Ruth Zarfati was an Israeli painter, sculptor, and illustrator best known for her sculptural focus on the human figure alongside a prolific body of watercolor and drawing-based works. She was associated with the Ofakim Hadashim (“New Horizons”) art movement and was recognized for an independent artistic voice shaped by formal modernist training. Across decades, she sustained a dual practice—sculpture as her central medium and painting as a continuous companion medium. Her work also reached a wide audience through illustration, especially for children’s and youth literature.
Early Life and Education
Ruth Zarfati was born in Petah Tikva and attended school in the city, later studying at Ahad Ha’am school. During the early 1940s, she took art lessons while continuing her schooling and then pursued further training in painting and sculpture at the Avni institute environment in what later became the Avni Institute. Before completing her youth training and before enlisting in the IDF, she also studied under sculptor Moshe Sternschuss.
Career
Ruth Zarfati developed her craft through close, structured mentorship and then chose sculpture as her main creative medium while continuing to paint throughout her career. Her sculptural work reflected the modernist principles imparted by Moshe Sternschuss, whose approach emphasized form, structure, and a liberated relationship to observed reality. From the late 1940s onward, she refined a personal style that brought her distinct recognition as an independent and original artist. In parallel, she maintained a steady involvement in exhibitions that expanded her public profile.
In 1949, she and Moshe Sternschuss joined the New Horizons group, an artist association linked to European avant-garde currents seeking to advance modern art locally. She emerged within the group as both the only woman and the youngest member, and she served on the committee while participating in most group exhibitions during the movement’s active years. Even as she participated collectively, she kept her own artistic character and remained attentive to the figurative tradition—especially the human figure. Her works attracted sustained attention from leading cultural commentators, including Haim Gamzu.
Over time, her sculpture broadened across themes that included babies and children, figures of girls and women, torsos, portraits, and related variations of the human presence. She continued to treat sculpture as a serious artistic inquiry, expressing an uncompromising commitment to the medium as the most essential outlet for her artistic seriousness. The development of her infant and child sculptures became a defining aspect of her oeuvre. These works appeared prominently in the late 1950s and were shown in international contexts such as the Venice Biennale in 1970.
A particularly notable phase followed with her engagement in sculptural subjects inspired by classical sources. In 1975, she presented female torso sculptures drawing on remnants and echoes of ancient Greek sculpture in a solo exhibition at the Tel Aviv Museum. This body of work reinforced her capacity to connect modern sculptural language with older archetypes of proportion and form. It also showed how her figurative orientation could coexist with modernist formal thinking.

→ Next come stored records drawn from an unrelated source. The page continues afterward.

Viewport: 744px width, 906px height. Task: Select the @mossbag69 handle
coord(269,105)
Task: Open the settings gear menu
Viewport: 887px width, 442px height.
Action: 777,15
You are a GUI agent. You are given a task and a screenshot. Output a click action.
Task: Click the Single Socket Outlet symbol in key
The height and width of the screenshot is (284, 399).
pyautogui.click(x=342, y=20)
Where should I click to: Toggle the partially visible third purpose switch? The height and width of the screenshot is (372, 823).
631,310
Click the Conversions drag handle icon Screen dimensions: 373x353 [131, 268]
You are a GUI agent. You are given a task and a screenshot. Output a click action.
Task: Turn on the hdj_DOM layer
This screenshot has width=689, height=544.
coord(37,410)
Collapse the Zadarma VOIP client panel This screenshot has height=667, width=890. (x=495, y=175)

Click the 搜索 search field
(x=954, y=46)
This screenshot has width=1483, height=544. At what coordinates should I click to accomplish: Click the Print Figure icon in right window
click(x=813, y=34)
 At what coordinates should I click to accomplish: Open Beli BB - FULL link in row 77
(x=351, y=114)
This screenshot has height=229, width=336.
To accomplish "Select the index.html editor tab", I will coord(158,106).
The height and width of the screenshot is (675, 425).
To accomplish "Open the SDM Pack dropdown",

Alongside sculpture, she maintained an active painting practice that produced hundreds of paintings and drawings even when only a small portion entered exhibitions. Her paintings privileged structure, composition, drawing, and a rich color palette, frequently executed in watercolor or colored pencil on modest supports. Watercolor landscapes formed a large share of her painting output and were tied to impressions from travel within Israel and abroad. Her attention to white village houses and courtyards in Greece helped clarify an enduring attraction to light, architecture, and lived space.
Later years brought increasingly imaginative landscapes, extending her painterly curiosity beyond literal observation. She also sustained a parallel stream of portraiture, painting family and friends through watercolors, pastels, and colored pencils. This balance between landscape and portrait helped the broader public understand her as an artist sensitive to both place and personality. Her drawing practice further contributed to a cohesive visual sensibility across media.
As her sculptural reputation matured, her work as an illustrator gained significant breadth and cultural reach. She illustrated dozens of books for children and youth, and some of those works included text authored by her. Her illustrations carried autobiographical and family-related themes into accessible literary forms, showing an ability to translate personal experience into child-friendly visual narratives. Titles such as “One Chapter of Dad’s Life and He the Kindergarten” and “The End of the Tiger Nerd” reflected her interest in turning inner experience into story.
Her creative world also included dedicated children’s publishing projects that linked imagination with place and companionship. She wrote and illustrated “To the Island of the Cats in Greece,” drawing directly on her love of Greece and its atmosphere, and she produced works that incorporated her pets and daily affection as artistic subject matter. Her illustration practice functioned as an extension of her painting sensibility: she treated book illustration as paintings that occupied page space with full visual autonomy. The range of her book work also demonstrated that her figurative attention was adaptable to both gallery sculpture and narrative illustration.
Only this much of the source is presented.